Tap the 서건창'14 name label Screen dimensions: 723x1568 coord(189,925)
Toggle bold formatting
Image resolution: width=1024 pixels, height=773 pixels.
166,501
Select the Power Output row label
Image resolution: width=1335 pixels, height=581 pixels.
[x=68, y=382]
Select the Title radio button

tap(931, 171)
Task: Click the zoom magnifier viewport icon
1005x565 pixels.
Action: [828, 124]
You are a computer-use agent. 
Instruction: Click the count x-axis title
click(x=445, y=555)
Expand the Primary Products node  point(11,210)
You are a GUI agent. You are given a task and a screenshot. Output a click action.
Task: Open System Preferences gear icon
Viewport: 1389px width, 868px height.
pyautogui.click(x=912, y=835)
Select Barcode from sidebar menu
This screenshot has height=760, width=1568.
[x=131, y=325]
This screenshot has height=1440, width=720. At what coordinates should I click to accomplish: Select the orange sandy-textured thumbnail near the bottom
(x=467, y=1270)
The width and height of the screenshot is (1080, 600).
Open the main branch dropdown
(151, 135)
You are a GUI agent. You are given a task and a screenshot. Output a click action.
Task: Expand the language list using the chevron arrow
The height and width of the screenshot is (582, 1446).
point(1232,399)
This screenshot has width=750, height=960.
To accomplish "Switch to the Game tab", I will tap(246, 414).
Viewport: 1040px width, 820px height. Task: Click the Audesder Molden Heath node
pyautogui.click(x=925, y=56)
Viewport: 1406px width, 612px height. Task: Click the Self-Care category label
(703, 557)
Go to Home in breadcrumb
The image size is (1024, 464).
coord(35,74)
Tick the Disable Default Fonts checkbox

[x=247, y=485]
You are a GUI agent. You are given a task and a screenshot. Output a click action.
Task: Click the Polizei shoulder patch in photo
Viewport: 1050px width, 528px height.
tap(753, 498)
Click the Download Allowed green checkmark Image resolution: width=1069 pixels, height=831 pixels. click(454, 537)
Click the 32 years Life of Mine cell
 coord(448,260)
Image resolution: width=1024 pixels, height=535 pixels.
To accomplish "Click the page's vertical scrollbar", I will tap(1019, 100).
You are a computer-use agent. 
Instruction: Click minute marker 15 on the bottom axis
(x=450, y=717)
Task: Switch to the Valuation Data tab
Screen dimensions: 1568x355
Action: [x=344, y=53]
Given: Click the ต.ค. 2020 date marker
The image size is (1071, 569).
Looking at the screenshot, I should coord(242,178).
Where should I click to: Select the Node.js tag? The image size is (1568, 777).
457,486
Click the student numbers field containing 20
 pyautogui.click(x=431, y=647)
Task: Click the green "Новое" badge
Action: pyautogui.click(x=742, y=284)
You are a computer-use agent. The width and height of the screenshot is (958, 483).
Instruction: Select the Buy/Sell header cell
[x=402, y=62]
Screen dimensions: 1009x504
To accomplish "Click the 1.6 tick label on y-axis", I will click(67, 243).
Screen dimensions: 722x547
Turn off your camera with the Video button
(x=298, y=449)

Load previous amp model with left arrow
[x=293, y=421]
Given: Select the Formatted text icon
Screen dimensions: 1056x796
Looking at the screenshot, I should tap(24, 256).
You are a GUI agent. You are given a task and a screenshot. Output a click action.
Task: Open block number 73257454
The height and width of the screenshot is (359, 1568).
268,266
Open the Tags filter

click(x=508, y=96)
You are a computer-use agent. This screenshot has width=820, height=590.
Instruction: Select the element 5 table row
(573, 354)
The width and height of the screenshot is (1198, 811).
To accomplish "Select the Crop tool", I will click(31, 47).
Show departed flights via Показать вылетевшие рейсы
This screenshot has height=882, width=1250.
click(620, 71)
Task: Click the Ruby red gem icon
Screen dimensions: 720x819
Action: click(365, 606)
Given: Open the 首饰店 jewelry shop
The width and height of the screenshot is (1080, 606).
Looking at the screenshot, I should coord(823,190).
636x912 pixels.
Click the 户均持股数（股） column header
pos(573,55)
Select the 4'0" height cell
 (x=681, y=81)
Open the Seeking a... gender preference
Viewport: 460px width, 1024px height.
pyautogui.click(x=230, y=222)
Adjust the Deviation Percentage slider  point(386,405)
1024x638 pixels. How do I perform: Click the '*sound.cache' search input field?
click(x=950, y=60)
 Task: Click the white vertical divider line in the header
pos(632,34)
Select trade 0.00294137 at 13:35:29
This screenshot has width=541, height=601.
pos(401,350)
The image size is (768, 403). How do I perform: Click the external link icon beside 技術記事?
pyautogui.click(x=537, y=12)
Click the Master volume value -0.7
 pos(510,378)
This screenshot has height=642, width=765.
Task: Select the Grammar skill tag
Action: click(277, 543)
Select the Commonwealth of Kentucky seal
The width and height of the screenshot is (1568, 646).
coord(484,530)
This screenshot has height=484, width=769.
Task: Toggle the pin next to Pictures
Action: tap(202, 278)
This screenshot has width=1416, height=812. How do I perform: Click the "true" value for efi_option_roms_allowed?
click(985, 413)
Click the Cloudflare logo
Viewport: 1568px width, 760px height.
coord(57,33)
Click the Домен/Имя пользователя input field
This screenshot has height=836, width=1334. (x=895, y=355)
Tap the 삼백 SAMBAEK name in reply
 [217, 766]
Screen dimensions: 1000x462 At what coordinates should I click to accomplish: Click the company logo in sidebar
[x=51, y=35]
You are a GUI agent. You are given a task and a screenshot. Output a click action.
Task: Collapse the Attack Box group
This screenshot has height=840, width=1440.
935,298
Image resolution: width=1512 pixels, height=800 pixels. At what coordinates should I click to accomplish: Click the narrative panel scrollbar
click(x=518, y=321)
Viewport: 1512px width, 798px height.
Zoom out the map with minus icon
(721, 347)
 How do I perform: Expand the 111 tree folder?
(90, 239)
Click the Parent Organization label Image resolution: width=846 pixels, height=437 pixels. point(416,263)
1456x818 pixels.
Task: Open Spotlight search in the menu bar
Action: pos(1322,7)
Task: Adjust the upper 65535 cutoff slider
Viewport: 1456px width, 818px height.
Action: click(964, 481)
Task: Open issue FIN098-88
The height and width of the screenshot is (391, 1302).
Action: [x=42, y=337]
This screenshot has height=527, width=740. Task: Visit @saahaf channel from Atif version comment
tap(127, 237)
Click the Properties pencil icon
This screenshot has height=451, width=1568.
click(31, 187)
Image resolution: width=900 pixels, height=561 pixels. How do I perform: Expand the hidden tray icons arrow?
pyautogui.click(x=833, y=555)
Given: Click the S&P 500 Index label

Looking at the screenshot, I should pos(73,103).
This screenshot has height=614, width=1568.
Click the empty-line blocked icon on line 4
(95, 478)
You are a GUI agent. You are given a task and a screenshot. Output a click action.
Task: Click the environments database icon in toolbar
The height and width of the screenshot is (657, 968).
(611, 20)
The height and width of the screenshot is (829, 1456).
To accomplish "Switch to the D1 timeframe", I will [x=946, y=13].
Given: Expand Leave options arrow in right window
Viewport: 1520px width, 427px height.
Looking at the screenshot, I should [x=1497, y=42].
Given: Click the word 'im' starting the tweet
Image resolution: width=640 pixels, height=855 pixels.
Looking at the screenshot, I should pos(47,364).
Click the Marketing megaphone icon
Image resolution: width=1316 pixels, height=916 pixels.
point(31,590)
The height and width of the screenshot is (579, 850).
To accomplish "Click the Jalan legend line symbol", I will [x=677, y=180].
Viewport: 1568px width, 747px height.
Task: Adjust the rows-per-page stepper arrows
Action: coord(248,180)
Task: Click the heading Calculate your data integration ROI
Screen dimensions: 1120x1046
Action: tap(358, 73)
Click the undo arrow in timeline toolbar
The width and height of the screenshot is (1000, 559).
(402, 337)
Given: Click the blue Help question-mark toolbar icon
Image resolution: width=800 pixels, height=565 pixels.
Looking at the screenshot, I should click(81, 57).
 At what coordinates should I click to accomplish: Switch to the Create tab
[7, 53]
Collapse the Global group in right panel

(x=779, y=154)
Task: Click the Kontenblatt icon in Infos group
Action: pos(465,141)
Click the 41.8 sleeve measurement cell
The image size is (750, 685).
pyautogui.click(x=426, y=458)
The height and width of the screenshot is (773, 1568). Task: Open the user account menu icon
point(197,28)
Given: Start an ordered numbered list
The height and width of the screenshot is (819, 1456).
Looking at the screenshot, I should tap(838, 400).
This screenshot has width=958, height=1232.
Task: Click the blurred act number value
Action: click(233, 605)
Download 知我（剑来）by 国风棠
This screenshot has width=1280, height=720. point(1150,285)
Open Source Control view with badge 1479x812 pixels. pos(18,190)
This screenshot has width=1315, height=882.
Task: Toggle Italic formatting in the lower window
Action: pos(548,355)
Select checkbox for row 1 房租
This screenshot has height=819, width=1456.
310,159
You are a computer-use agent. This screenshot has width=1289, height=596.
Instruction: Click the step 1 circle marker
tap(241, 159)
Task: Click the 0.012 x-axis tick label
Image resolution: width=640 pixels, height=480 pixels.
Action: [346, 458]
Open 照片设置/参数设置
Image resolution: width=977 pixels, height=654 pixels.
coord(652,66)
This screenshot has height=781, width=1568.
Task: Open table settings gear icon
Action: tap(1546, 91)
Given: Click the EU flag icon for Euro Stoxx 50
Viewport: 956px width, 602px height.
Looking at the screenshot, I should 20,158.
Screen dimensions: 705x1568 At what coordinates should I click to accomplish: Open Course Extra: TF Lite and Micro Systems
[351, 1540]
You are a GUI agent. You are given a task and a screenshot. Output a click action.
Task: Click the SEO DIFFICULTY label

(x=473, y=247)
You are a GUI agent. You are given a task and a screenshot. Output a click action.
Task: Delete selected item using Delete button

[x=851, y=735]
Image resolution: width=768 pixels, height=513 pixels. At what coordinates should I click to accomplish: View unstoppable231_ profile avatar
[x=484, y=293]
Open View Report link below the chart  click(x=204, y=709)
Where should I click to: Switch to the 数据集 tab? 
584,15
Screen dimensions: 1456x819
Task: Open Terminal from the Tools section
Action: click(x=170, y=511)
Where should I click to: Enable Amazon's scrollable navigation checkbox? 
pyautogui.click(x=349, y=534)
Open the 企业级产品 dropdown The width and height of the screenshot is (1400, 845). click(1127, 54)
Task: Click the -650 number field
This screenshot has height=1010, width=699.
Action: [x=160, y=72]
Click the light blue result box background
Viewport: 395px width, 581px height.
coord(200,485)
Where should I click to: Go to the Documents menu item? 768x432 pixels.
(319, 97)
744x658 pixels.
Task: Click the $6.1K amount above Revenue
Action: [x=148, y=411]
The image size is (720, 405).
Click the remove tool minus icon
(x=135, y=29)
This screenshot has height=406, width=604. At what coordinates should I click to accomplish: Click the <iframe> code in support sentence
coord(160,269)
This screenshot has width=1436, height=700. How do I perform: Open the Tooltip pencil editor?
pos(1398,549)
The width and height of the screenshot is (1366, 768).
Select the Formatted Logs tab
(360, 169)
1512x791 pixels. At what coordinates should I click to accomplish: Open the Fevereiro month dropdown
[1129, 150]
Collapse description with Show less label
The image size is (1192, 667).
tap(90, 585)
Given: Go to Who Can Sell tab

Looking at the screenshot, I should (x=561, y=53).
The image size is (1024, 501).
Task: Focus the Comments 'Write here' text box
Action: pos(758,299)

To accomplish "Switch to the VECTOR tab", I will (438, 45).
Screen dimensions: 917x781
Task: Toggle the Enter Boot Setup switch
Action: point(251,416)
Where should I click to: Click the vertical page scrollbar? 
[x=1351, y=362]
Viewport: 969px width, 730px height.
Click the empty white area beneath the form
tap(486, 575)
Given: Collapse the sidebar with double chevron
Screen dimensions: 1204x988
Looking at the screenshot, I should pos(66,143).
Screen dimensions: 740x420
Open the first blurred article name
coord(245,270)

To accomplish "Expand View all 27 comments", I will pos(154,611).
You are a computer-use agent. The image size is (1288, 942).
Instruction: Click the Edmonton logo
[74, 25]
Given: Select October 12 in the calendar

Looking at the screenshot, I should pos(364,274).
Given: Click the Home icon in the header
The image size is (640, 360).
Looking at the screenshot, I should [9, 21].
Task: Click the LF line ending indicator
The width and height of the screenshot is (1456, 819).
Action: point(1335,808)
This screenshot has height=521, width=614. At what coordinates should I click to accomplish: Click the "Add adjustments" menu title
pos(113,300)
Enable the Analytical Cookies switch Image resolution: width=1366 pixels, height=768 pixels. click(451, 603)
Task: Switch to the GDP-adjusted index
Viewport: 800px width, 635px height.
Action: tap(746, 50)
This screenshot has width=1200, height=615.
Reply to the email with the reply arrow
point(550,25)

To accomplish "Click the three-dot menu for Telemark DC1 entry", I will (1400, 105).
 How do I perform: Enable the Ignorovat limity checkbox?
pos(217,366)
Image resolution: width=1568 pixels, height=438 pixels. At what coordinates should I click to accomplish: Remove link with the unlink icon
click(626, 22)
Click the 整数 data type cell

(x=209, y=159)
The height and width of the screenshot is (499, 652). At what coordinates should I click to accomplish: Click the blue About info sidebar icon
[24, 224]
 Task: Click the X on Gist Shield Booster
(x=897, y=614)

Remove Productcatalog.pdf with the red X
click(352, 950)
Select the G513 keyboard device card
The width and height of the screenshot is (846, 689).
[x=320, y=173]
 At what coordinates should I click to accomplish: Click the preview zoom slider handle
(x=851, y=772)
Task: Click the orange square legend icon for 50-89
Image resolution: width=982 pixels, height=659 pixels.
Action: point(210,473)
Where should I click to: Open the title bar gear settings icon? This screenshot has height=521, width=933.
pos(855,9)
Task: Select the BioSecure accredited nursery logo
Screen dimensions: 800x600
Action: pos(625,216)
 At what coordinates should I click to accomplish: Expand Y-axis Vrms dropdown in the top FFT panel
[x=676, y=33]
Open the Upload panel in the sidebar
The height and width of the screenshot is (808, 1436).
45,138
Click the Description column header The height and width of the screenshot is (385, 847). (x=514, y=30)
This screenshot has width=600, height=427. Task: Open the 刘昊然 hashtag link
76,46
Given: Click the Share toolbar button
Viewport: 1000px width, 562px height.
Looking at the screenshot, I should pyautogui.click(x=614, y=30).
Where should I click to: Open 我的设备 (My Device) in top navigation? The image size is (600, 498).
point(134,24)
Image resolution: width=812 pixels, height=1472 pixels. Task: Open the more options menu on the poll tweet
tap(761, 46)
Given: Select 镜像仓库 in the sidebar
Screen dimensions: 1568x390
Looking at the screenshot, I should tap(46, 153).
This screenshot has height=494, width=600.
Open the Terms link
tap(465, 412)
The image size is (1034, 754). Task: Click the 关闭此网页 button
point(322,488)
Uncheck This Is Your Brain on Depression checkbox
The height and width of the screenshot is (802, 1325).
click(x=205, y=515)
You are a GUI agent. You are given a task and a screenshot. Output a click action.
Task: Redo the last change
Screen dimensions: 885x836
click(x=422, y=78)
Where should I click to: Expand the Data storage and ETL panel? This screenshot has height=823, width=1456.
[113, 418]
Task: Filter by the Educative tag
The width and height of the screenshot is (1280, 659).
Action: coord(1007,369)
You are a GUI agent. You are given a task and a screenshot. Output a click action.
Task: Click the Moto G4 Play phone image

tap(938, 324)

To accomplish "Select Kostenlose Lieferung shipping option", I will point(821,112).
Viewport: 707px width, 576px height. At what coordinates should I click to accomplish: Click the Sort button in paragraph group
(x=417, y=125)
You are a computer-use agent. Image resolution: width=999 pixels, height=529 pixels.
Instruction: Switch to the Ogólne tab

********************

Only the lines containing the word "list" should be returned from the data above.

Task: Expand the language list using the chevron arrow
Given: Start an ordered numbered list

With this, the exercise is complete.